У каждого мужчины есть период, когда главной и единственной женщиной в его жизни является мама. У большинства этот момент заканчивается ещё до того, как они по-настоящему становятся мужчинами. У кого-то напротив — мать перестаёт быть единственной женщиной, но навсегда остаётся самой главной.

Первые воспоминания Драко Малфоя связаны именно с матерью. Они нечеткие и часто обрывистые. Вот Нарцисса укладывает пятилетнего сына спать, и её руки пахнут мёдом с молоком. На ней длинная шёлковая сорочка, и он считает мамочку самой красивой. А вот она читает ему перед сном сказку о Зайчихе Шутихе, пока он не уснёт, растворив сознание в тёплых волнах маминого голоса.

В шесть лет Драко абсолютно уверен в том, что когда вырастет, он отрастит такие же длинные волосы как у папы и женится на маме. Ведь Малфои всегда получают самое лучшее. И именно мама — лучшая в мире женщина.

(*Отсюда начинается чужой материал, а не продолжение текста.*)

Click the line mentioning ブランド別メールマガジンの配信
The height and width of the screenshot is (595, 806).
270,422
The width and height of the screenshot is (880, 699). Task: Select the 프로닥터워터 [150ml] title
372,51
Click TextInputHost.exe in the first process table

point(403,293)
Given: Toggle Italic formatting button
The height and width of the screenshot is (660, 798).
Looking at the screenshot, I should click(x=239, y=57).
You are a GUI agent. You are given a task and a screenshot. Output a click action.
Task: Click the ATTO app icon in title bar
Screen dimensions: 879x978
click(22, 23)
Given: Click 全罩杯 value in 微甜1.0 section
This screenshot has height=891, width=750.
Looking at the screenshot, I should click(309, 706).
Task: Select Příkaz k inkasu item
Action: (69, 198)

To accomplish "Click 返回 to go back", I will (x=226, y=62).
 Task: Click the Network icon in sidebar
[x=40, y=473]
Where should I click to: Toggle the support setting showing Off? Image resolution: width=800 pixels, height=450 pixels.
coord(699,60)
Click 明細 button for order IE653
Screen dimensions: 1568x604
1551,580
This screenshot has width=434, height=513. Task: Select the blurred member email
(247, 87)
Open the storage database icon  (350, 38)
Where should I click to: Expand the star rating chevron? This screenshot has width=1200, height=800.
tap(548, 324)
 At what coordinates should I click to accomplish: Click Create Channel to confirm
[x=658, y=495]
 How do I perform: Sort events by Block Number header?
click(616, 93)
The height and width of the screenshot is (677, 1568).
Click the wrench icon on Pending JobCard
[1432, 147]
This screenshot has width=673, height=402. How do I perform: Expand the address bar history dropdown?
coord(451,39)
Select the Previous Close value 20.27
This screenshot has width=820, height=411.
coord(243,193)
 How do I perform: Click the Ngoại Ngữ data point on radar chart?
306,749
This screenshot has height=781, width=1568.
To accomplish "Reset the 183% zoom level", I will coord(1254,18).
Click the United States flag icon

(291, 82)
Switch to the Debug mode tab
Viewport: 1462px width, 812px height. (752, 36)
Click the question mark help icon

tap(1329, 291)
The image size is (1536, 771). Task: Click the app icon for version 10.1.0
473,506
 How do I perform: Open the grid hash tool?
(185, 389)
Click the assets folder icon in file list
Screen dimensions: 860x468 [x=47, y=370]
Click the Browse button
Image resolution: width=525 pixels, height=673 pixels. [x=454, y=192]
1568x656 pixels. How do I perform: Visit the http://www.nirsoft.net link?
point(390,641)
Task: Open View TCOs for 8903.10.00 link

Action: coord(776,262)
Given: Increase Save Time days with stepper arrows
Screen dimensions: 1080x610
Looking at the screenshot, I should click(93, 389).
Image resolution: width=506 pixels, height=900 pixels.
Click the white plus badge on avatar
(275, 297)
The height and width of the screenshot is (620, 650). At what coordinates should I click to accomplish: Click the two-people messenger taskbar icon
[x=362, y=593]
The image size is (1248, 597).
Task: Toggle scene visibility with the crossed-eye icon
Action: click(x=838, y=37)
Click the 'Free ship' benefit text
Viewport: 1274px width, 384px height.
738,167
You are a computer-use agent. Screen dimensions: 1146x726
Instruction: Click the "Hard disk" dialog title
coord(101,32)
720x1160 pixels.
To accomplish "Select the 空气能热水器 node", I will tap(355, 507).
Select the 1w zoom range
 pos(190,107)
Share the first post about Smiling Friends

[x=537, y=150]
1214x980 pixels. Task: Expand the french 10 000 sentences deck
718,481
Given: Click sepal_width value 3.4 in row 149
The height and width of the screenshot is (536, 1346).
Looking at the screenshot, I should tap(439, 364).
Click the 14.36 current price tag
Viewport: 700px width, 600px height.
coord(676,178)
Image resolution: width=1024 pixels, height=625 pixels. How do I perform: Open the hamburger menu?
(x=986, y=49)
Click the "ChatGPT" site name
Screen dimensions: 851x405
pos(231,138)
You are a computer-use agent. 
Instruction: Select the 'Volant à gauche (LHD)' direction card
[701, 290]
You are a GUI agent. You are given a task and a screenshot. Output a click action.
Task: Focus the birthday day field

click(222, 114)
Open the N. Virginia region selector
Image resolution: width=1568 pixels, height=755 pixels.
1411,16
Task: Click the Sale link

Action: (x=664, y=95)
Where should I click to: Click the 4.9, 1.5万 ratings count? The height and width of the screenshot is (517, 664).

У него есть много разных детских воспоминаний, но вот одно (несмотря на то, что приобретено в восьмилетнем возрасте) слишком уж смазанное, и он не уверен, произошли ли все эти размытые события на самом деле.

Восьмилетний Драко внимательно смотрит на лохматую брюнетку, которую мама назвала тётей Беллой, прежде чем отойти переговорить со строгим мужчиной в тёмной аврорской мантии. Пока они одни, тётя Белла громко смеётся и спрашивает, любит ли он мамочку. Драко добродушно кивает и искренне улыбается «тёте», умиляя её милыми ямочками на ангельском детском личике. Тётя Белла украдкой смотрит на каменную стену и большую металлическую дверь, а затем наклоняется ниже, и Драко чувствует тяжёлый запах её немытых волос. Она раскатисто смеётся, чем немного пугает его, и спрашивает, любит ли он и тётю Беллу тоже. Драко немного сомневается, но всё-таки вновь дарит ей детскую невинную улыбку и утвердительный кивок.

Воспоминание обрывается, и он счастливо живёт с этим странноватым обрывком дальше, даже не вспоминая о скандальной семейной истории о том, как Нарцисса, не сказав мужу, потащила ребёнка в Азкабан, чтобы встретиться с сестрой.

И только к десяти годам он постепенно вспомнил, что происходило с ним и его тётей дальше.

Он вспомнил чуть шальной взгляд и скользкий большой язык у себя во рту. Как холодные руки с длинными неухоженными ногтями касались его шеи и скул, а тяжёлые волнистые волосы щекотали лицо. Он не чувствовал совершенно ничего: ни страха, ни дискомфорта, ни тем более удовольствия. Ребёнком он попросту не понимал, что происходило, и в итоге его память временно «самоочистилась» до того момента, пока он не смог осознать всё и проанализировать.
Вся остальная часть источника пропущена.